The film follows the “capture” of several girls who try to sneak into the stadium for Iran’s match against Iran that will qualify it to go to the World Cup games and are quickly caught, despite the fact that they are dressed as boys. Some of the girls are so well-dressed that even the soldiers remark: “Is it a she or he?”

The lovely “boys” listening to the final minutes of the match while en route to the Vice squad:

VERSUS

Their soldier captors (here, gleefully celebrating when Iran beats Bahrain).

The girls, who mock the Middle Eastern stereotype that all girls are docile, quiet and “girly,” are quite the characters and pretty brave (or crazy, if one is similarly football-obsessed) considering that their actions will eventually lead them to the Vice Squad, Iran’s version of the “morality police.” During most of the film they are kept in a pen right outside the stadium walls while waiting for the Army chief to arrive, thus teasing them as they can hear the crowd roar with delight or despair. There’s “Soldier Girl” who get’s to watch the game because she dresses in a rather-authentic military uniform; “Crybaby Girl”  who loses her uncle once they’re inside the stadium; “Chador-Girl”, who hides under the robe she brought when her friend’s father notices her; “Uppity Girl,” who looks very much like a boy and has quite the mouth; “SadGirl,” who tried to attend the game in testament  to her friend, and “Bathroom-Girl,” who stars in the film’s arguably most comedic moment when she demands to be taken to the bathroom. Seeing that she is still recognizable as a girl, the soldiers devise for her an ingenious mask out of a fan poster:

Barely able to see where she’s walking, she’s accompanied to the men’s bathroom(after all, only men’s facilities exist!) and an ensuing melee occurs as Tehrani boys try to enter the bathroom, not knowing that a girl is inside. She runs off while her captor is preoccupied, but eventually returns to the holding pen because she felt bad for the Samandar the country soldier and the cattle he grieves about.

The barbs traded between the girls and the soldiers are intensely funny, so one can only imagine how funny the film must be to a Farsi speaker. Sure, the girls are hitting at hard, cold, and silly truths–”So if I was born in Japan I could attend the match? I was born in the wrong country?”–but the actors are so great that the film is highly enjoyable

 What makes the film so natural and both funny and serious at the same time is that it is realistic. Sure, the characters spar fighting words at times, but the “debate” that goes on is a natural one; in “real life” (as opposed to Hollywood) this is how the scene would play out. The girls haven’t analyzed their points to perfection, complete with passionate speeches, and the boys aren’t stereotypically cruel and ignorant, nor are they stereo-typically charitable.
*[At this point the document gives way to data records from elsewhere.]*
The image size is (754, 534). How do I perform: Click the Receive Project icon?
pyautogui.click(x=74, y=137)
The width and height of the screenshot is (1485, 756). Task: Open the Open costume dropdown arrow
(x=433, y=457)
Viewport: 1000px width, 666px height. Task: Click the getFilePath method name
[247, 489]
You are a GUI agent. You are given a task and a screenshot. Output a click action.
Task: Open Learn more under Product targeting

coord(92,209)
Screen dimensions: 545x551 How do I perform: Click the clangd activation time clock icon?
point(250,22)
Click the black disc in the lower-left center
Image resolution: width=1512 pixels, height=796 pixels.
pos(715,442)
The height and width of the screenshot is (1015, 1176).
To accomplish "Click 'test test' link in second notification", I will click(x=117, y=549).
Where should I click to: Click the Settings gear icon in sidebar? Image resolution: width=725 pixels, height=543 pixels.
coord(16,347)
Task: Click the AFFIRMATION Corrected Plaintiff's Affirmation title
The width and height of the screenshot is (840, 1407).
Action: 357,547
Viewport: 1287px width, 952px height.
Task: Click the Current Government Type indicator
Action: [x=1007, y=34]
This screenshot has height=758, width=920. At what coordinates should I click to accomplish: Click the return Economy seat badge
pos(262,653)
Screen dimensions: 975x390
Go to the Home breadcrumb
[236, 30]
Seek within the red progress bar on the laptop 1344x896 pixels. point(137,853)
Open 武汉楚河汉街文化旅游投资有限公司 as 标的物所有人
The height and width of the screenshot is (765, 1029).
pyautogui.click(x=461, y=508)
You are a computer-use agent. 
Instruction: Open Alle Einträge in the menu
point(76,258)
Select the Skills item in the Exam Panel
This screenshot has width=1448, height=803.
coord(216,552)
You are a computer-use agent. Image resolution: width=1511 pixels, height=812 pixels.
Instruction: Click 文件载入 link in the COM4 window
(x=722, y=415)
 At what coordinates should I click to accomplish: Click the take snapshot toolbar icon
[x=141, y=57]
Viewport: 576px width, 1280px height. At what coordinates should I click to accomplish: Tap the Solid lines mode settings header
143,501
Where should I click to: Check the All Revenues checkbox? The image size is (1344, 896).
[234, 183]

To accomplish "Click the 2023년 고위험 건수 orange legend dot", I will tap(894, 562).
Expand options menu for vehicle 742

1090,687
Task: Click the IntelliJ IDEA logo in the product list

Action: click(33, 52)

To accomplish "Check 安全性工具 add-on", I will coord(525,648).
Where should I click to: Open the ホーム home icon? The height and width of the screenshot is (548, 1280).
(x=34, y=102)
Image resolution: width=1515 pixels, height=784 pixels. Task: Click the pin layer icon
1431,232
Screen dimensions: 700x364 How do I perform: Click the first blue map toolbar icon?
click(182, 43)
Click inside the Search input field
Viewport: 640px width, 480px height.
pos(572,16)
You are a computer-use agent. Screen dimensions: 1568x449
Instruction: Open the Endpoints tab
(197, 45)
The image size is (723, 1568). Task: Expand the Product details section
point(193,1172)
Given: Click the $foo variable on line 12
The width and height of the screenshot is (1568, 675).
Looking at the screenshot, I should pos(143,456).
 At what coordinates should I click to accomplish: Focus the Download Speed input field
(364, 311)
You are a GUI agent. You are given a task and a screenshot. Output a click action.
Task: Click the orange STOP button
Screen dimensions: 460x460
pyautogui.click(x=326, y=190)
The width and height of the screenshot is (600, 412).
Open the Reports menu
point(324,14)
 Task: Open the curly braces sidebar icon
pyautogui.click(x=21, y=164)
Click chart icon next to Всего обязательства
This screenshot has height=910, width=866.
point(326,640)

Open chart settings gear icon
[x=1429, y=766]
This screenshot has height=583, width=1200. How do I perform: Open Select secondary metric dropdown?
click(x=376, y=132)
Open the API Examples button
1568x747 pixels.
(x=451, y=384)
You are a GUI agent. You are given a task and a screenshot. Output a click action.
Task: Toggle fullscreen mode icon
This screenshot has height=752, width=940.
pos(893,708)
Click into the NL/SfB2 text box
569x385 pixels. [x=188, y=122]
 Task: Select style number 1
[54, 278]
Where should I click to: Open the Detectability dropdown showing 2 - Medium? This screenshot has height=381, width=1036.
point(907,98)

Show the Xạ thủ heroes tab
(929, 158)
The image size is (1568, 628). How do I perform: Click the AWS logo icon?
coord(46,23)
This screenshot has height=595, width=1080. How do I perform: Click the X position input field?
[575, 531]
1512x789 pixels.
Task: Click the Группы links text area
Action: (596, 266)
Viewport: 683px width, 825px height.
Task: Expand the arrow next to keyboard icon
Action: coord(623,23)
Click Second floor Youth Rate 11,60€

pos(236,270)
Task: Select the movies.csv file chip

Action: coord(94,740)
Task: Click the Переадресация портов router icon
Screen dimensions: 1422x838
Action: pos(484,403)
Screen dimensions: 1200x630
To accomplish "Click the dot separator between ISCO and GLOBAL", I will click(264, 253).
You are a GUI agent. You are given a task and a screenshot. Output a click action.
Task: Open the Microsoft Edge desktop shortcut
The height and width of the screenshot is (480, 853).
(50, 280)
The final scene, one might say, is pure Hollywood, in that Iran wins the match and in the ensuing pandemonium on the street, the bus transporting the girls (and a firecracker-addicted male youth) stops and when the soldiers get out, the girls make a dash for it. One could almost say that it’s a cheesy perfect ending, except for one factor: apparently, the movie was actually filmed during a real-life match, which meant that the director had two outcomes in mind.

Docu-drama? “Real” fiction? However you want to peg Offside, one adjective should always be used: one-of-a-kind!